Item coordinate data
-- BEGIN --
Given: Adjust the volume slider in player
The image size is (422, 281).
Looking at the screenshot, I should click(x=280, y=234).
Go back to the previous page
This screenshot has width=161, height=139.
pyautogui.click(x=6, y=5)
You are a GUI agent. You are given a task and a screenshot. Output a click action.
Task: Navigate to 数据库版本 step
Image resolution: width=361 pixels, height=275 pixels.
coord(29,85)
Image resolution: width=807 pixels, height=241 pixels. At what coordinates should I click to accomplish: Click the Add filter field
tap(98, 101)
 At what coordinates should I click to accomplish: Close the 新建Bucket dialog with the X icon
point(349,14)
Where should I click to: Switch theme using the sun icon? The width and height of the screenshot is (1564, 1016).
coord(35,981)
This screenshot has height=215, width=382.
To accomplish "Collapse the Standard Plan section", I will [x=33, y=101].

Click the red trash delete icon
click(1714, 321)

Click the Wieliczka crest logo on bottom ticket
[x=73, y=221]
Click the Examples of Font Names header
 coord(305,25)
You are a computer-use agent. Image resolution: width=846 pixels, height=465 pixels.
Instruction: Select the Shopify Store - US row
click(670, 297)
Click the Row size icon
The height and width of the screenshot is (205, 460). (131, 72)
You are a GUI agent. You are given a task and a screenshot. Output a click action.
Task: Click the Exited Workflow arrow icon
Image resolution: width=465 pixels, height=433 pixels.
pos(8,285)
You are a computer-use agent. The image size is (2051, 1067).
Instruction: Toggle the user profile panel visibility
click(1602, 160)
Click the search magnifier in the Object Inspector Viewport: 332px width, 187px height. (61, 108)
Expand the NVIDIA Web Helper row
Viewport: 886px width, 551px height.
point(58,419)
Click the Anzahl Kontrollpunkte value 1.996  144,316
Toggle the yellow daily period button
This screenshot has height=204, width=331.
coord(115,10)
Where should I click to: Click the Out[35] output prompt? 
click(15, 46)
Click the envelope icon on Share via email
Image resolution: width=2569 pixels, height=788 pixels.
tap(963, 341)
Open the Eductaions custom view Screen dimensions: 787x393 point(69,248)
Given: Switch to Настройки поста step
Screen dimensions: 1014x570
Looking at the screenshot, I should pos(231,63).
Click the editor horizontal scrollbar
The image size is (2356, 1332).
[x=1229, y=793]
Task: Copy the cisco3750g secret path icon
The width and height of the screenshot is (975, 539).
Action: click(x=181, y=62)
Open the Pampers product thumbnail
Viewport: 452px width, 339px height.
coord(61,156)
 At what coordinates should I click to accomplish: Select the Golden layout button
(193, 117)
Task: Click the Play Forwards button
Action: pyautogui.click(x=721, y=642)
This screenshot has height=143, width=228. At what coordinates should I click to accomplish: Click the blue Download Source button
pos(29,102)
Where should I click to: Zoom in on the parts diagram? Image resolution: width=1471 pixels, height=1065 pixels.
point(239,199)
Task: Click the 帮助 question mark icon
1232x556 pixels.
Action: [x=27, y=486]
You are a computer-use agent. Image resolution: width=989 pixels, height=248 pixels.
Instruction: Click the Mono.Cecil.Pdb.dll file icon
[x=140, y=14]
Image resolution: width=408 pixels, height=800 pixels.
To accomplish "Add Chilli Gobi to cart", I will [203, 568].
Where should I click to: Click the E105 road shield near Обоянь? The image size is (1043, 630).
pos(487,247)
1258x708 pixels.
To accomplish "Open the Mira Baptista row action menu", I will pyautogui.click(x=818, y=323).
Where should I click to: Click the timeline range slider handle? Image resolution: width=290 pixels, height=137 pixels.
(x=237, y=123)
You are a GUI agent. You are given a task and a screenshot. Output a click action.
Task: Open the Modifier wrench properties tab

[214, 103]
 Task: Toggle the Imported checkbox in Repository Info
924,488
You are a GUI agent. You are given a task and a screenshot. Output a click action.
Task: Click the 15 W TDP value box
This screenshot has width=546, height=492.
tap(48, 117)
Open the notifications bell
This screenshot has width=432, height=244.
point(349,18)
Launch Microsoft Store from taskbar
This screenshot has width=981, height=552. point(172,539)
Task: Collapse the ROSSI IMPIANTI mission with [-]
-- END --
■ **Direction**:
Rewrite everything from the line containing "This screenshot has height=143, width=228." down to the end of the rows, replacing "Image resolution" with "Screen resolution" and leaving all else unchanged.

■ **Task output**:
This screenshot has height=143, width=228. At what coordinates should I click to accomplish: Click the blue Download Source button
pos(29,102)
Where should I click to: Zoom in on the parts diagram? Screen resolution: width=1471 pixels, height=1065 pixels.
point(239,199)
Task: Click the 帮助 question mark icon
1232x556 pixels.
Action: [x=27, y=486]
You are a computer-use agent. Screen resolution: width=989 pixels, height=248 pixels.
Instruction: Click the Mono.Cecil.Pdb.dll file icon
[x=140, y=14]
Screen resolution: width=408 pixels, height=800 pixels.
To accomplish "Add Chilli Gobi to cart", I will [203, 568].
Where should I click to: Click the E105 road shield near Обоянь? The image size is (1043, 630).
pos(487,247)
1258x708 pixels.
To accomplish "Open the Mira Baptista row action menu", I will pyautogui.click(x=818, y=323).
Where should I click to: Click the timeline range slider handle? Screen resolution: width=290 pixels, height=137 pixels.
(x=237, y=123)
You are a GUI agent. You are given a task and a screenshot. Output a click action.
Task: Open the Modifier wrench properties tab

[214, 103]
 Task: Toggle the Imported checkbox in Repository Info
924,488
You are a GUI agent. You are given a task and a screenshot. Output a click action.
Task: Click the 15 W TDP value box
This screenshot has width=546, height=492.
tap(48, 117)
Open the notifications bell
This screenshot has width=432, height=244.
point(349,18)
Launch Microsoft Store from taskbar
This screenshot has width=981, height=552. point(172,539)
Task: Collapse the ROSSI IMPIANTI mission with [-]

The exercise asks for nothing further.